Sleeping with the Boss
Scovell's assessment of the Late Night milieu during her tenure there reveals another dirty little secret about office romances: They are rarely ever secret. When then-20-something British newspaper editor Danielle Janson was introduced to her boss, a married man with kids, the mutual attraction was palpable. "It was one of those things that just seemed inevitable," she recalls now, some 20 years later. The grinding deadlines and late nights fueled the relationship, which quickly became intimate. "I was just at the beginning of my career, and it was all so exciting," Janson says. Both went to great lengths to maintain discretion, always careful never to leave the office at the same time. Yet both were oblivious to the fact that their newsroom cronies were in on the secret — they intuited it — and routinely placed bets on how long it would take for the other to leave once one had packed up for the night. At the time, Janson says she didn't think the affair had any negative impact on her standing in the office. But years later, it still comes up in conversation with former colleagues. "Looking back, I suppose some people in the office took me less seriously because of it," she concedes.
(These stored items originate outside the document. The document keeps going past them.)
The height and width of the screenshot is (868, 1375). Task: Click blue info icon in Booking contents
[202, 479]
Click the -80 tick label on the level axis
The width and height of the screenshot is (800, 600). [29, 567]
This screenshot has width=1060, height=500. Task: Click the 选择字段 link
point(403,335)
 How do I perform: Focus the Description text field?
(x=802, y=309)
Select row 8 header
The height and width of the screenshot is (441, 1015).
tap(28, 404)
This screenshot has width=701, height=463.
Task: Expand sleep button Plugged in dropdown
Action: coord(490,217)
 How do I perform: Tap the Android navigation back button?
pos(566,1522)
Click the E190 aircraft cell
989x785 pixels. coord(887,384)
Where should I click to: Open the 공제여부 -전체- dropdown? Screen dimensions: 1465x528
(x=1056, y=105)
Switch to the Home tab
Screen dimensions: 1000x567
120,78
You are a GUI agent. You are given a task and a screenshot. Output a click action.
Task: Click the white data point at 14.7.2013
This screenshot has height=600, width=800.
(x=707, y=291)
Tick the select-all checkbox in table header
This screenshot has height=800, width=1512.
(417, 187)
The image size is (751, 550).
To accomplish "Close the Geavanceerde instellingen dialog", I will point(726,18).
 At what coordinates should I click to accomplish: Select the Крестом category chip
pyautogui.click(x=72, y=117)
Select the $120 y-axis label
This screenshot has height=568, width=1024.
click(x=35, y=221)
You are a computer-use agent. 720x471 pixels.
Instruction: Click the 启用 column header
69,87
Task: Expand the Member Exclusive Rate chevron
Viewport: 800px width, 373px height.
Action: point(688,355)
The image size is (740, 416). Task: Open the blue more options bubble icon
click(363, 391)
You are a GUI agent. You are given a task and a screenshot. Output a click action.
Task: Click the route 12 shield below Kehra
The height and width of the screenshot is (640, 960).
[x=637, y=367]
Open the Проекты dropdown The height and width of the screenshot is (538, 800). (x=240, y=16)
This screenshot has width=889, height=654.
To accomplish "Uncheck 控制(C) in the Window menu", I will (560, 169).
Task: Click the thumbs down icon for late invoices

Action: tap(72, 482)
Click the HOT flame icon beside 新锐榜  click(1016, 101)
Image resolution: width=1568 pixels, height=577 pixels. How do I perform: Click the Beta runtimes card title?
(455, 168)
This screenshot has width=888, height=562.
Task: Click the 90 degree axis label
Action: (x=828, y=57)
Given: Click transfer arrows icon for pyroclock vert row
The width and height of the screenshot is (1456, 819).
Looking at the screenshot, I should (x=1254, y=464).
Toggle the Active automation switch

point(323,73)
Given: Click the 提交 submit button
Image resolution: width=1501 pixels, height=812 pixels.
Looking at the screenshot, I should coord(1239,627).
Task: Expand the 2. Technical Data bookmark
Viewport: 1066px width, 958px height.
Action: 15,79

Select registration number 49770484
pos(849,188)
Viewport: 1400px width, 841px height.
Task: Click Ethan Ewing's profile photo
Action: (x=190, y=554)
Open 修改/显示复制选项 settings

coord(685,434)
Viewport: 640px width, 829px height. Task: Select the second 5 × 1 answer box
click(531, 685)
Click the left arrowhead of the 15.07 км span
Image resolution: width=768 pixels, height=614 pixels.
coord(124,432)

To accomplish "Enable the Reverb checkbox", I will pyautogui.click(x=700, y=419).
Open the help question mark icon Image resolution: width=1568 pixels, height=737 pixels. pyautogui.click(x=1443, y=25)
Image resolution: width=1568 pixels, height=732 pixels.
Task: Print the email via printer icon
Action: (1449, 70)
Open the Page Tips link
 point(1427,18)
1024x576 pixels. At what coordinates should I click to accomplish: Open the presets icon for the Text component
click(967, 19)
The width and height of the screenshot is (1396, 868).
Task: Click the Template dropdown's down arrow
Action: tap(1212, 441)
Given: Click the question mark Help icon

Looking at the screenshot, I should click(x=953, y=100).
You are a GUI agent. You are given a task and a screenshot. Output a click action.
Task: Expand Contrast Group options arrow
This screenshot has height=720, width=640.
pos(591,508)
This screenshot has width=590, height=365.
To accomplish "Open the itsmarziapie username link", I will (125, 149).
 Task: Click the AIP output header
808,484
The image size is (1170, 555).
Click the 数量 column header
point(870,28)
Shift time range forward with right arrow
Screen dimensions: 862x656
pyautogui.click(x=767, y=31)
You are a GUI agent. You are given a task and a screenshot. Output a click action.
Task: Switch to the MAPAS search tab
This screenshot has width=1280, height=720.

At the time, Janson was in her 20s and five years younger than her lover. That's worth noting because, let's face it, it's usually the young ones who are especially receptive to the charms of a powerful boss and who often underestimate the professional and emotional fallout when these hush-hush romances go south. Jessica Wakeman, a 25-year-old Manhattan-based blogger, says that while she interned at a prominent magazine, she struck up a friendship with one of its editors. For over a year, she was his special project. He pored over her writing, spent precious time giving her detailed feedback. "When you're young, you don't know that many successful people in your field, so when someone older starts paying attention to you, it makes you feel special," Wakeman says. She knew he liked her, and she enjoyed the bragging rights. "It felt great to name-drop with my friends that I was hanging out with this editor at a big magazine." One night, after her internship had ended, he invited her over to watch movies. By the end of the night, they were in bed. Pretty soon, she was smitten and regularly sleeping at his place.
When she scored a full-time gig working in a different department at the magazine, Wakeman says she was ecstatic. But her mentor-turned-lover chafed at the idea. Usually warm and friendly, he barely acknowledged her presence during the day. When she confessed that she was in love with him, he promptly broke things off. Wakeman was devastated. "I thought I was adult enough to handle it, but all he saw in me was a younger woman who graduated from NYU a year earlier," she says. "If I was delusional about anything, it was that we were peers." Wakeman took a job at another publication a short time later.
Did her editor take advantage of Wakeman's naïveté? Perhaps, but officially it doesn't count as sexual harassment. Current law bans sex-for-favors and behavior that creates an "intimidating" workplace. (In other words, you can't promise your assistant a raise for a little boardroom nookie or plaster your cube walls with naked pictures of Robert Pattinson.) But the law is decidedly murky when it comes to likelier scenarios these days, like the fresh-out-of-college office naïf who welcomes the advances of an older, horny boss. Take 23-year-old Ava Smith, who began working at a small New York nonprofit shortly after graduation. At first, she was grateful for the attention lavished upon her by her boss. Though he was 20 years older, they clicked instantly. Smith wasn't troubled by his frequent invitations to grab beers after work, nor was she suspicious when he invited her out for the occasional dinner. It was on one of these outings that he confessed to being infatuated with her. "I guess I was flattered," she recalls. "But I was also really scared because I didn't know how to respond." Though she had reservations, she nonetheless went along with an affair. He was a big shot at work, smart and worldly, and he was interested in her.
But things quickly got weird. Soon, he was furtively grabbing her ass in the office. Sometimes he'd pull her into the back room and coax her into having sex with him. Then he began taking her to hotels in the middle of the day. She knew their relationship had become unhealthy — a distraction for her, a near-obsession for him — but says she didn't want to compromise her job by putting an end to things. "I just felt that I couldn't get out of it because he was my boss. He was like a puppeteer and I was the puppet, and he was just pulling the strings. I felt like I didn't have a say in anything," Smith says. Beset by anxiety, she began seeing a therapist who helped her realize she was being sexually harassed. Though she never filed a complaint, she left the job soon after and now works at a different nonprofit.
Still, despite the outcome — her former boss still texts and e-mails her — Smith accepts some responsibility for the role she played in the relationship. She relished the attention and enjoyed an "adrenaline rush" from their secret outings, she admits. "I'm not going to act like I was a helpless victim, although a part of me thinks I was," she explains, then pauses for a bit. "It didn't hurt me professionally. But I guess I was lucky."